20 ways to be really annoying in the library
The library is a vital place for students. It is the sanctuary where our most innovative thinking is produced and our most significant work completed, and it is a haven from the distractions of the outside world. Well that may all be exaggerating slightly, but it is a place you go to when an important deadline is looming and you really need to concentrate.
We all know what it feels like when that really annoying person sits next to you in the library distracting you from your work. They rustle plastic bags, they talk exceedingly loudly on their phone - “OMG I was so drunk last night”, they smell bad; it’s not their fault but they do.
Often the problem with this person is they seem to be to be completely oblivious to what they are doing or they simply don’t care even when you do say something to them. So if you can't beat them, join them and have a ball being just as irksome. These tips will help you reach whole new levels of being irritating.
- Type with fake nails on. The click-clack of these acrylics will drive your neighbours mad (I'm currently typing with some on now and am succeeding in even annoying myself).
- Eat cheese and pickle sandwiches. They stink.

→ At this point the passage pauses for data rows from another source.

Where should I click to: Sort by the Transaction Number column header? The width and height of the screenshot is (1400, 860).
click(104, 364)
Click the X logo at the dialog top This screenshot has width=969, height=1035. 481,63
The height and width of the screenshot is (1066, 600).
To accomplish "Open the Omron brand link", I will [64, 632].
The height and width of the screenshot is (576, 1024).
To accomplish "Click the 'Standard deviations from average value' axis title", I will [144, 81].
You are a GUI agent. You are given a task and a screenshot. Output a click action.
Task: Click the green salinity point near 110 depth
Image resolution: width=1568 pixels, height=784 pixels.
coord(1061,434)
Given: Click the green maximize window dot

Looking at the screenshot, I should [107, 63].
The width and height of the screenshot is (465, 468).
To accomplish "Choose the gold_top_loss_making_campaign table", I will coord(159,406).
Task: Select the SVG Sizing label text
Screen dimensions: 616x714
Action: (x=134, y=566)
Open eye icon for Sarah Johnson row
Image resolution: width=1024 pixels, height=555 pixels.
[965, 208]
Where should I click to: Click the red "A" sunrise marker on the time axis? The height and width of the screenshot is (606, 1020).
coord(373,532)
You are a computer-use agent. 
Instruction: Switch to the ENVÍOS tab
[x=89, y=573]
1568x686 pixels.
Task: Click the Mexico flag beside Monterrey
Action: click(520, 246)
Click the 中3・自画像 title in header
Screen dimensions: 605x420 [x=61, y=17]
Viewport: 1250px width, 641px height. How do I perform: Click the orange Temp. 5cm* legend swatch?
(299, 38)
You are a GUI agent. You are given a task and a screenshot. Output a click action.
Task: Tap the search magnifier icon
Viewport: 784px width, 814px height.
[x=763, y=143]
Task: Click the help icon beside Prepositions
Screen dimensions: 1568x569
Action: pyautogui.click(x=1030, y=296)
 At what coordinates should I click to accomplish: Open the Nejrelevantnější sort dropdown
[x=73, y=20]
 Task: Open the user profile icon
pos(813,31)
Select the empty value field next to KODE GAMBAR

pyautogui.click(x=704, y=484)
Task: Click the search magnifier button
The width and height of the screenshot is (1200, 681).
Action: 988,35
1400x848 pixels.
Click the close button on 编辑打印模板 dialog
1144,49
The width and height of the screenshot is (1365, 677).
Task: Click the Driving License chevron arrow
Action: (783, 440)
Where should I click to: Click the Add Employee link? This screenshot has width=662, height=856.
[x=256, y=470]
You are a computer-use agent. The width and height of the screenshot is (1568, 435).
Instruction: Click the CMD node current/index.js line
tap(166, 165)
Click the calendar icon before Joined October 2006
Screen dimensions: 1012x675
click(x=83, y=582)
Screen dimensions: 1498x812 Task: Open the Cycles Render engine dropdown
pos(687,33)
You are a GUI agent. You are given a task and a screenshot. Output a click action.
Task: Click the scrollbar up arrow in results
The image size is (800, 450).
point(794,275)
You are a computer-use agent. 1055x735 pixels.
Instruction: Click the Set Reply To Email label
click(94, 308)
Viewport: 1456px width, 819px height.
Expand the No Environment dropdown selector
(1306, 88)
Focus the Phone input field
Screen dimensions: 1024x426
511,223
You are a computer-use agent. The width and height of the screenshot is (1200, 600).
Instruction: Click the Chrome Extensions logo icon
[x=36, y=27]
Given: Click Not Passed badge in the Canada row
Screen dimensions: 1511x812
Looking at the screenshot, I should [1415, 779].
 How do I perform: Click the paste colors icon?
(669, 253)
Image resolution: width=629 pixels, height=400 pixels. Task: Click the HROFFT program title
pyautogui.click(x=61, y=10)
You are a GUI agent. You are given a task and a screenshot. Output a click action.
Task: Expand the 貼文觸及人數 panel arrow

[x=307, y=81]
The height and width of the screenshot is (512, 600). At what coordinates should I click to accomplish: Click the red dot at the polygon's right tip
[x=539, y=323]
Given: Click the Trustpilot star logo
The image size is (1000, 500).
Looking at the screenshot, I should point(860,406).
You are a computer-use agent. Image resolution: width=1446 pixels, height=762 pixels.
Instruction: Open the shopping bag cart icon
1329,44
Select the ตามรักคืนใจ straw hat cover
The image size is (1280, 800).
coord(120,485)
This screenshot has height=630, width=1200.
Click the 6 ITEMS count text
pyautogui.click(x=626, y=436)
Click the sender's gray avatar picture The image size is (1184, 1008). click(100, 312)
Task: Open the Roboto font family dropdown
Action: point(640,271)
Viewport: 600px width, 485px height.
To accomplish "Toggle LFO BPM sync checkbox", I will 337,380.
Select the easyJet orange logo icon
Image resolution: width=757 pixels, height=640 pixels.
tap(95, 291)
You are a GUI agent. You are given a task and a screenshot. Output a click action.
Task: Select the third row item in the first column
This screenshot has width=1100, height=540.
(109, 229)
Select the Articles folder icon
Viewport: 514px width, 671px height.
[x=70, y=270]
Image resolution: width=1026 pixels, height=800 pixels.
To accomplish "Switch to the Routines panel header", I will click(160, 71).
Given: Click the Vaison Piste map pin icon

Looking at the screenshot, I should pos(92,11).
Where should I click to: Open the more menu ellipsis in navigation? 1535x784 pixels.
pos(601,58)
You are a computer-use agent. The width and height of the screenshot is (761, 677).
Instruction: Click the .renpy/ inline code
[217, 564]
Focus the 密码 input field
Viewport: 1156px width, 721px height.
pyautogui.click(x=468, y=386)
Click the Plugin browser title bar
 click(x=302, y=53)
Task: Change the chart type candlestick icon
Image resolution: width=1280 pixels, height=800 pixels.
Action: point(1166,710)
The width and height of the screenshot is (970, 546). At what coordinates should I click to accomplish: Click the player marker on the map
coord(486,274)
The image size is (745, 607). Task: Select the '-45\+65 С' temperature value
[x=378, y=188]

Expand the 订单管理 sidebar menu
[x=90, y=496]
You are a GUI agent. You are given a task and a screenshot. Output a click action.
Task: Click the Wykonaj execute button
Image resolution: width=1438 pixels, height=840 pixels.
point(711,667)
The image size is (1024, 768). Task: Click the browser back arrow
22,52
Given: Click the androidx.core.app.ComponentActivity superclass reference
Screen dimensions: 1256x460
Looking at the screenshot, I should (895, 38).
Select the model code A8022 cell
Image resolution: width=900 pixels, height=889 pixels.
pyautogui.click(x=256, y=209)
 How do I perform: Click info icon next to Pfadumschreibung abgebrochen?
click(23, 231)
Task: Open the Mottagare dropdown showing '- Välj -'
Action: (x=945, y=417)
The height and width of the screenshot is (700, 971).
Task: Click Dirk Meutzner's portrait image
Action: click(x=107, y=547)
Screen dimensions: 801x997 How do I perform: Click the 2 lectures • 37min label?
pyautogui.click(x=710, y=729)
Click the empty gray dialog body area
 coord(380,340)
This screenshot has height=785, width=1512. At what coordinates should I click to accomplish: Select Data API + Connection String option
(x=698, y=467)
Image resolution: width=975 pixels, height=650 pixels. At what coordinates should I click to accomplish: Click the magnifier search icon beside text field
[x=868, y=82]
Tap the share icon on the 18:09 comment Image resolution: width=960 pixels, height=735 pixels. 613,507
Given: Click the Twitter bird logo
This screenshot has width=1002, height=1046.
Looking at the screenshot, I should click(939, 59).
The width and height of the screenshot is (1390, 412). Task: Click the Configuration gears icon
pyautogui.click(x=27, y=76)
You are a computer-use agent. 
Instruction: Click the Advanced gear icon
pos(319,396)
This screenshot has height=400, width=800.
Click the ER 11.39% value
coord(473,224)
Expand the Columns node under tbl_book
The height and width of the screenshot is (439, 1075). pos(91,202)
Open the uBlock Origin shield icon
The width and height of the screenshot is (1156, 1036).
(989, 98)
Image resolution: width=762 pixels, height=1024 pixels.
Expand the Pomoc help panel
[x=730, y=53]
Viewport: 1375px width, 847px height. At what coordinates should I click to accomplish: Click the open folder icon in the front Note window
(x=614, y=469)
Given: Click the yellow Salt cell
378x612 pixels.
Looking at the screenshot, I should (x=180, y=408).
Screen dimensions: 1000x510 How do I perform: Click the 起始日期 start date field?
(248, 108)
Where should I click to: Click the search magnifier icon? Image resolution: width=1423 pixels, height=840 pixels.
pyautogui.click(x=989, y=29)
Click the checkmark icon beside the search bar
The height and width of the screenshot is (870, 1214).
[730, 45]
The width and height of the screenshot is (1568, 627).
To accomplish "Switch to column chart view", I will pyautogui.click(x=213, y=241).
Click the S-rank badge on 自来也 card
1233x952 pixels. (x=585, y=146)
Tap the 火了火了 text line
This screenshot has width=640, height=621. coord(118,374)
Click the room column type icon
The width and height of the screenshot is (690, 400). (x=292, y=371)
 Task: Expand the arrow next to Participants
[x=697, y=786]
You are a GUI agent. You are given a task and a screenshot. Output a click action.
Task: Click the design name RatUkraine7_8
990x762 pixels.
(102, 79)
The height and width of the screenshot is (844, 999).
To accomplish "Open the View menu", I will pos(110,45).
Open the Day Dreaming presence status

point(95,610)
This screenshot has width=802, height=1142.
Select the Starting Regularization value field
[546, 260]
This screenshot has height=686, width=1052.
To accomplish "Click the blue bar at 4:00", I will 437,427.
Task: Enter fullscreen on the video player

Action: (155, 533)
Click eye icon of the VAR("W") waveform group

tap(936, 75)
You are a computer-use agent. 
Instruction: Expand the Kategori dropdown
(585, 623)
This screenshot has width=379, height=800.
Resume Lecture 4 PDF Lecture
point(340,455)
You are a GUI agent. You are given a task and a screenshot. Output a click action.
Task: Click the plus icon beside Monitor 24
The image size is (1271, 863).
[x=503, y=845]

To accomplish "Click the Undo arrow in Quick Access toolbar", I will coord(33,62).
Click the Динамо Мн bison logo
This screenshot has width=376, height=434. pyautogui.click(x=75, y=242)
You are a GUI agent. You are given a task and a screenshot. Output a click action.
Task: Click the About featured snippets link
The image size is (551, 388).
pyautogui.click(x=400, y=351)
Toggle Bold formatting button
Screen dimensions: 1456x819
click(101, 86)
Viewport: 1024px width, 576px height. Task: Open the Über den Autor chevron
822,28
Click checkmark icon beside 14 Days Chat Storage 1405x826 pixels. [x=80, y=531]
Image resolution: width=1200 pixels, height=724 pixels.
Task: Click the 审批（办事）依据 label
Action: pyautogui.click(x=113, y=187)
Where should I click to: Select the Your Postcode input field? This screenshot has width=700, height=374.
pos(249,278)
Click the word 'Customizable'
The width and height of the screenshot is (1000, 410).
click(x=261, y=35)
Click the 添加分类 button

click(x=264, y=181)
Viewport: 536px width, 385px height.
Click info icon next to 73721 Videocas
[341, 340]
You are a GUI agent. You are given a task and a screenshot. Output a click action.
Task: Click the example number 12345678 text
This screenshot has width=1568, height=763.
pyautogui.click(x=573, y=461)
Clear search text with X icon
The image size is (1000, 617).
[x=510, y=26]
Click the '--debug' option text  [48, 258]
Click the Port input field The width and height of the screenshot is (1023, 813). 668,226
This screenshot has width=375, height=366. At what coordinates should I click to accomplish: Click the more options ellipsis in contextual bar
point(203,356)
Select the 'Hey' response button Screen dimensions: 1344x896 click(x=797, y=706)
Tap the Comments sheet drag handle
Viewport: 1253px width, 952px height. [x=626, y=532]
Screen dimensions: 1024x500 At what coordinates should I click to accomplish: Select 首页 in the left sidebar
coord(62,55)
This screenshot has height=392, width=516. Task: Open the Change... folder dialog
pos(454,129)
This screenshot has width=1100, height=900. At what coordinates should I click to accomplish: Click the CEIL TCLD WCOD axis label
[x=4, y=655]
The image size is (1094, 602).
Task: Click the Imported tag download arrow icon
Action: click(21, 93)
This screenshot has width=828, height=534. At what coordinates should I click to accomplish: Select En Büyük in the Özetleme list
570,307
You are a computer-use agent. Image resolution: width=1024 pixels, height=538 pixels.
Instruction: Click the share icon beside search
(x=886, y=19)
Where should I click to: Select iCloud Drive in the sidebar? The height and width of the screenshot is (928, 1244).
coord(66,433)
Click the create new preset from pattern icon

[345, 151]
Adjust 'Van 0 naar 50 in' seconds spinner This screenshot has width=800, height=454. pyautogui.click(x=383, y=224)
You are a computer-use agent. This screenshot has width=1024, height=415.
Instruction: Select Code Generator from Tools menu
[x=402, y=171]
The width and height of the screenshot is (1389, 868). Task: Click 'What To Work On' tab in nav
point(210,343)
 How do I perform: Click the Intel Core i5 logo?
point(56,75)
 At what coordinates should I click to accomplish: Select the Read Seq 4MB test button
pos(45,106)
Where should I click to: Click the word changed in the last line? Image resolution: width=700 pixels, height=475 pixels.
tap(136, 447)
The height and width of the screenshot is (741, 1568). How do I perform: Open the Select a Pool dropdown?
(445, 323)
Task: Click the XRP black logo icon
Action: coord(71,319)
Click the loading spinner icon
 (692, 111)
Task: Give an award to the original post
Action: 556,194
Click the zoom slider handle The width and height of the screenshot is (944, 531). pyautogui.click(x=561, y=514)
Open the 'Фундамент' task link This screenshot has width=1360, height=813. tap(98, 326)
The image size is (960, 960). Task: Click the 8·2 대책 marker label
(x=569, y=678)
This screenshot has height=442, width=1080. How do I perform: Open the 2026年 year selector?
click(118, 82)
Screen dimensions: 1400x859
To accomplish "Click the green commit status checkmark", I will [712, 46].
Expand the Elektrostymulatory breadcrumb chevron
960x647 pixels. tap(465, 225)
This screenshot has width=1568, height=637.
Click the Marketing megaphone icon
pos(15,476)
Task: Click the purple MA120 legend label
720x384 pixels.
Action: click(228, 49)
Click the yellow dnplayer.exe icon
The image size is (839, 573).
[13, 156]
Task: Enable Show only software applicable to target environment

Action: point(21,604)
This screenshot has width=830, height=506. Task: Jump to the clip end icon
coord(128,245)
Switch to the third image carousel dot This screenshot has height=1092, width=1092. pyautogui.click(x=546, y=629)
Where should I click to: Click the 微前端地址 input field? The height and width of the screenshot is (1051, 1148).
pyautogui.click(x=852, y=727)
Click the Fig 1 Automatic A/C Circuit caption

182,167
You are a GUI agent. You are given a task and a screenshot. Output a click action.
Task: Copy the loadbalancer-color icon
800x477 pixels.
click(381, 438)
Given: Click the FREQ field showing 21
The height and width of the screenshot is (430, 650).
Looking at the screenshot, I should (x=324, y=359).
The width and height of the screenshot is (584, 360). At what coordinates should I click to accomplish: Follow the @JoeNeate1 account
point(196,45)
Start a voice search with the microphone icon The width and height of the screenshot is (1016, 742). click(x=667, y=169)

- Skype your friends, on speaker of course. Mobile phones are so 2005.
- Go to sleep. Preferably in a place that everybody needs, maybe on top of the printer on deadline day. Don't forget to snore.
- Take out a book that is really vital for the biology course, when you don't do biology. If you do biology, consider taking out a geography book.
- Discuss your love life real or invented in great detail. We have all been scarred for life by hearing this one done by other people. Let’s share this trauma.
- Make paper aeroplanes with book pages (especially pages that are particularly important to the plot, you know in Pride and Prejudice the page where Mr Darcy tells Elizabeth how much he loves her for the first time? Use that one). Fire these planes at unsuspecting people.
- Talk to the person next to you about how the Dewey Decimal Classification is an abomination. Explain that the books are free spirits and should not be constrained by the order the system provides. Replace them in the shelves at random.
- Why walk around the library when you can bunny hop?
- Go over and inform every person using Facebook that they really should spend less time on Facebook and more time writing essays. Then five minutes later add them as a Facebook friend.
- Talk to the people who have just arrived about how long you've been in the library and how you have done so much work that you have finished all your essays three weeks early.
- Swap the numbers of the shelves, this way nobody will ever be able to find any of the books they want.
- Go to the library really late at night and demand security walk you home. Then protest you are an independent person and do not need an escort.
- Bring an assortment of personal items such as photos, flowers, a model boat and a dream catcher so you can personalise your desk. Then let anyone who walks by you know they are invading your ‘space’, it is clearly yours as all your belongings are there.
- Sigh loudly and often.
- Go to the librarians and complain that somebody has touched your newspaper and you need your morning newspaper pristine and unread.
- Then demand lemon in the water from the water cooler. And ice. You must have ice.
- Look amazed every time you sit in a chair with wheels and then proceed to spend the next half an hour wheeling around shouting “Jolly good invention! Chair and wheels, who’d of thought it?”
- Explain to people you are actually too cool to be in the library, going to the library is for weird people; you just got lost and ended up there. Next drop bits of food on the floor before explaining you are making a trail so you can find your way out.
- Every time the clock strikes the hour shout “One less hour till your work is due, the deadline is approaching! We are doomed! We are doomed!”
Using these tips you can achieve perfection in being really annoying in the library (although you may not get any work done while you are there).
Disclaimer: It is the full responsibility of the reader if they choose to follow any of these tips and any results that occur are entirely down to the reader.